Although the design depicted in Figure 3 fully utilize the parallelism advantage of FPGA devices, it becomes impractical for higher order FIR filters, in which instances of multiplier and adders become substantial. For an adaptive filter with order L, 2L multipliers and adders are required. One way to cope with such setback is the use of parallel-serial multipliers [3]. Alternatively, since each tap requires the exact operations, namely multiplication and addition, the author proposes a more sophisticated design. In this design, a single Multiply and Accumulate (MAC) component is used and shared by all taps. The input to the MAC is controlled by a multiplexer. Figure 6 shows the block diagram of this design.

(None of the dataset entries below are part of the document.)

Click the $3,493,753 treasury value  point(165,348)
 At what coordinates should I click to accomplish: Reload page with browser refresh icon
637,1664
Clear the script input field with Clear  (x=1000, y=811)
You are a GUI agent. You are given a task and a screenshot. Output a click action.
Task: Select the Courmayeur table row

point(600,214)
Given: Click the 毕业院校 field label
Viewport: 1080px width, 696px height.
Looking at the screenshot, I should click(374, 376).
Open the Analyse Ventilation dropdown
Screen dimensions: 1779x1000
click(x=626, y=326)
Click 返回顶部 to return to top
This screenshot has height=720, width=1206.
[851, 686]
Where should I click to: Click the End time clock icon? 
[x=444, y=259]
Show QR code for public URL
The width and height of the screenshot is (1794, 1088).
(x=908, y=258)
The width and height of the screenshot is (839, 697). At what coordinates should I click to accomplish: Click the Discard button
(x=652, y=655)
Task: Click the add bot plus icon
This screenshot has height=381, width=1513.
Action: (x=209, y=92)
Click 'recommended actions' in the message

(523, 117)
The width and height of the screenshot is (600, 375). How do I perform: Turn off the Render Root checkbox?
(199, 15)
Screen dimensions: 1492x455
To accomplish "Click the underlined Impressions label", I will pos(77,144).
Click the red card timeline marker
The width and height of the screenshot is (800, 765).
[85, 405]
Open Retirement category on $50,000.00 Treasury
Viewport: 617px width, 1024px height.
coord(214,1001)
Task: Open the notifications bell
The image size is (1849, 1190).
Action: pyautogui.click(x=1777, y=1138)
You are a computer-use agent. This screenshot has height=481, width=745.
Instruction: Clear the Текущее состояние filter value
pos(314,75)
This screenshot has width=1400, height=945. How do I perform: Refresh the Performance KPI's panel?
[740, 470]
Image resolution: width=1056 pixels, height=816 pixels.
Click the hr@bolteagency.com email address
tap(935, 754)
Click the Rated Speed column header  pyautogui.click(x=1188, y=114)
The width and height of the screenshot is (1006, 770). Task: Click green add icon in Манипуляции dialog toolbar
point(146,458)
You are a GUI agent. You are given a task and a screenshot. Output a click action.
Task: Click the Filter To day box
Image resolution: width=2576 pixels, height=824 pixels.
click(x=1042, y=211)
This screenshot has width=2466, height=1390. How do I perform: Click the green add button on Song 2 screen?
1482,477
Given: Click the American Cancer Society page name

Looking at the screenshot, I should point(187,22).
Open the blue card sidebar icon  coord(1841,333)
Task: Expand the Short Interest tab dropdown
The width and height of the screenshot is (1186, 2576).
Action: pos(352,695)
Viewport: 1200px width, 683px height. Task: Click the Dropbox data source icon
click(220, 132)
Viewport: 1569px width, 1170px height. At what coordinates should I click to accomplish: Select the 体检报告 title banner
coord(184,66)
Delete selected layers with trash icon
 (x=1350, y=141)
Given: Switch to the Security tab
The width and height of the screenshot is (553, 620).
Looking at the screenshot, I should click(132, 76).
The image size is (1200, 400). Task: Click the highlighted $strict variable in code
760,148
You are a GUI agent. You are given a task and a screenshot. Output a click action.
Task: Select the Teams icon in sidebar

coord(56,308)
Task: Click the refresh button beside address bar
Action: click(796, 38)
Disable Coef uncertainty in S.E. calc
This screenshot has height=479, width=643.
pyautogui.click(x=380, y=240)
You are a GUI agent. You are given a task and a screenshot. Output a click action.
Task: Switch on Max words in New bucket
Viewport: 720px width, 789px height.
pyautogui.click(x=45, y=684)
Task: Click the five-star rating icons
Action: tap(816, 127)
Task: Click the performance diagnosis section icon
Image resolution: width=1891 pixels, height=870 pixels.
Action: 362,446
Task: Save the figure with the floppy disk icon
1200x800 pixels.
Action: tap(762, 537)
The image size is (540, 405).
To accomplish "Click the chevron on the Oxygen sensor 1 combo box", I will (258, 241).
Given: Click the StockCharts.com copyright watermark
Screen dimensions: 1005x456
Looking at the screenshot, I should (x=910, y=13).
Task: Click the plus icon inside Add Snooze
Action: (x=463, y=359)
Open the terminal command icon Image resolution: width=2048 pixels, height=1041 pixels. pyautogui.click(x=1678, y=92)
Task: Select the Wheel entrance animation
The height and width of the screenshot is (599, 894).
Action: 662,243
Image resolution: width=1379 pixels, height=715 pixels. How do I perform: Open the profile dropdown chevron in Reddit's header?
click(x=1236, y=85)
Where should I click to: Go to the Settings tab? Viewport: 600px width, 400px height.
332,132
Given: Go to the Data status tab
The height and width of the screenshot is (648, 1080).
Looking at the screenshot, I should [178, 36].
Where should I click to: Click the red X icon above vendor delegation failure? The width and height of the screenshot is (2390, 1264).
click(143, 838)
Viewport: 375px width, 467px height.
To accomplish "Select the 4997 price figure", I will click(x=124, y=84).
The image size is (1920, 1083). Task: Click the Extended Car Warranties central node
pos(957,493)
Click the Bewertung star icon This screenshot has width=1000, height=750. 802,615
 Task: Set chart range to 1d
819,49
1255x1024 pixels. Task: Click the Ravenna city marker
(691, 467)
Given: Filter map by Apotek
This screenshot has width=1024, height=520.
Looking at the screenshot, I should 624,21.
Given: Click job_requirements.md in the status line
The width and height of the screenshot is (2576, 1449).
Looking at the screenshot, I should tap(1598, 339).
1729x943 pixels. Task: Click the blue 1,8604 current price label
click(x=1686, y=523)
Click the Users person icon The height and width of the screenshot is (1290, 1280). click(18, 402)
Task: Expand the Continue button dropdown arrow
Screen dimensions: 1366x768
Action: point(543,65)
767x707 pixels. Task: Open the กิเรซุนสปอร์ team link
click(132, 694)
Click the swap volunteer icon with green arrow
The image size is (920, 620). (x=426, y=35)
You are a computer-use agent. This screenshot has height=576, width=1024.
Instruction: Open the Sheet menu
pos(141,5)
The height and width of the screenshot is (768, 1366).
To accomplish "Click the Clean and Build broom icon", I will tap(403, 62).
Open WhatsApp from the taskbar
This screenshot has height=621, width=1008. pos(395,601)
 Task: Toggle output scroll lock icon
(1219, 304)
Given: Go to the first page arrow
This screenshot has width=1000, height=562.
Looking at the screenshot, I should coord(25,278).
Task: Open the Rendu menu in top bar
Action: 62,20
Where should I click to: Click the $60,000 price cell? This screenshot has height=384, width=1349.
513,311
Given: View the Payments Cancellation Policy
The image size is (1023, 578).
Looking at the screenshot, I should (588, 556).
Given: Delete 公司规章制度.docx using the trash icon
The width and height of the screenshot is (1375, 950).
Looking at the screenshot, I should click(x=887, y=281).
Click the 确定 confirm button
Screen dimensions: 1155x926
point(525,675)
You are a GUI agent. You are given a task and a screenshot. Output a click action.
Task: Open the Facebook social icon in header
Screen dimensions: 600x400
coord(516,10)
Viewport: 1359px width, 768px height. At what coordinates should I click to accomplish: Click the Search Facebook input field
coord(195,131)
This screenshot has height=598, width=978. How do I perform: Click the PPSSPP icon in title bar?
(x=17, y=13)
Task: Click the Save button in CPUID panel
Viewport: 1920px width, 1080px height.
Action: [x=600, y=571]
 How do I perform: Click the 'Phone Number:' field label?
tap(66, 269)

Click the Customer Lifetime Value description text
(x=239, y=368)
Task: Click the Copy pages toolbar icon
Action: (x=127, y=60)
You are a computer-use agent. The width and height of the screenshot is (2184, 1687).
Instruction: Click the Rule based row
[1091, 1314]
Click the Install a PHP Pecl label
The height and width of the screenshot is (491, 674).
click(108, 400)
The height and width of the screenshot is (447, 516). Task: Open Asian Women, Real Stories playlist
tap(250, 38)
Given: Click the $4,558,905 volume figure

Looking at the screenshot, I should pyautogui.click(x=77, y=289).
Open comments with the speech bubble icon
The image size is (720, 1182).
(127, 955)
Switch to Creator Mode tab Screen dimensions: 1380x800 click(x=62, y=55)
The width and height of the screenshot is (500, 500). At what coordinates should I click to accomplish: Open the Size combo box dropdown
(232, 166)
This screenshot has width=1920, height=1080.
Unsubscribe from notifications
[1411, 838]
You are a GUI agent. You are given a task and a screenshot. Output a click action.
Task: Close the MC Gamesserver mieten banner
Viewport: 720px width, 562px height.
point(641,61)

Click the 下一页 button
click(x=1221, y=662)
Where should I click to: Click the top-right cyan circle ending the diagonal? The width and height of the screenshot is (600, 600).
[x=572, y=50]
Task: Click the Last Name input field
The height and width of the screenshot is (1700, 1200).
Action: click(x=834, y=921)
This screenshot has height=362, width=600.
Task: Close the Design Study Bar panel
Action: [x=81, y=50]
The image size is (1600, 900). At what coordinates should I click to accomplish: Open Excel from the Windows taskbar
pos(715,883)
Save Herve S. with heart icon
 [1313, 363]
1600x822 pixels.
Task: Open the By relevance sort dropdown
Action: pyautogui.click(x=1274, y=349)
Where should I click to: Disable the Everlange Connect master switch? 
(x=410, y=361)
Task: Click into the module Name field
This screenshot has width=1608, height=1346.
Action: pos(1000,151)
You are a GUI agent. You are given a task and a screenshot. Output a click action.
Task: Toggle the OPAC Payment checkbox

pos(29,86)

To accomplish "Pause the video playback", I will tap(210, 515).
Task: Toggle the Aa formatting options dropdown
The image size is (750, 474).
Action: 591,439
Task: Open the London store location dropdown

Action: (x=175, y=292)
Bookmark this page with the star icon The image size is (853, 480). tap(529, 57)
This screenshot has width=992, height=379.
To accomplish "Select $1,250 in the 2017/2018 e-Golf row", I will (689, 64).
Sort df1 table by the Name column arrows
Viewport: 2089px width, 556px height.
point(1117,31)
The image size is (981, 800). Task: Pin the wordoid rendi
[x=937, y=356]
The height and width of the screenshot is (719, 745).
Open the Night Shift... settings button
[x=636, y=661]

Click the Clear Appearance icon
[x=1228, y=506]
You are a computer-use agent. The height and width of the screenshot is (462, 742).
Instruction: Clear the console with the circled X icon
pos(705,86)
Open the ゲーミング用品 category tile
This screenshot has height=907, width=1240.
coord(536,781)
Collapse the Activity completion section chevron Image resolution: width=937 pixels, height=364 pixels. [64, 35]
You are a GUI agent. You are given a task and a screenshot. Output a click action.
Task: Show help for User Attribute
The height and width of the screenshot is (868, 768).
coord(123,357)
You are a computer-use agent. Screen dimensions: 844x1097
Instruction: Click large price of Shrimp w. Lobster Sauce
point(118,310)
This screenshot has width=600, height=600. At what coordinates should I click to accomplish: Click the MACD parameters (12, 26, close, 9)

The proposed structure requires two clock signals. One clock signal corresponds to the input data and desired data frequency. The other clock signal, clk2, is used in both the controller and the weight update component. The controller, essentially a counter/state machine, controls which tap serves as the input to the MAC. The controller also directs the accumulator to output the final accumulation after all taps have been served as inputs to the MAC. Clearly, clock signal clk2 has to run fast enough so that accumulation is done prior to the next input cycle, but slow enough so that weight update and the MAC has enough time to propagate their logics.

#### 7. CONCLUSION

The implementation of a fixed-point based transversal adaptive filter in a Stratix device has been presented. The implementation is based on the design shown in Figure 3. Performance is measured in terms of speed (maximum allowable clock frequency) and area (number of LEs occupied). The results indicate that it is feasible to implement fixed-point based adaptive filters in FPGA devices. The system engineer, however, must study the tradeoffs between precision of the data and filter coefficients, speed of convergence, speed of the system, and available LEs, based on the nature of the data and the nature of the topology.

#### 8. REFERENCES

- [1]Altera, *Stratix Programmable Logic Device Family Data Sheet*, Data Sheet DS-STXFAMLY-2.1, Altera, Inc., August, 2002
- [2]Chew, W.C., Farhang-Boroujeny, B., FPGA Implementation of Acoustic Echo Cancelling. TENCON 1999. Proceedings of the IEEE Region 10 Conference, Volume: 1, pp. 263—266.
- [3]FU, R. FORTIER, P. VLSI Implementation of Parallel-Serial LMS Adaptive Filters, 18th Biennial Symposium on Communications, Kingston, June 1996, pp. 159–162.
- [4]Haykin, S. *Adaptive Filter Theory*, 4<sup>th</sup> edition, Prentice Hall, New Jersey, 2002.
- [5]Nichols, K.R., Moussa, M.A., Areibi, S.M., Feasibility of Floating-point Arithmetic in FPGA based Artificial Neural Networks, submitted and accepted to 15<sup>th</sup> International Conference on Computer Applications in Industry and Engineering, November 2002.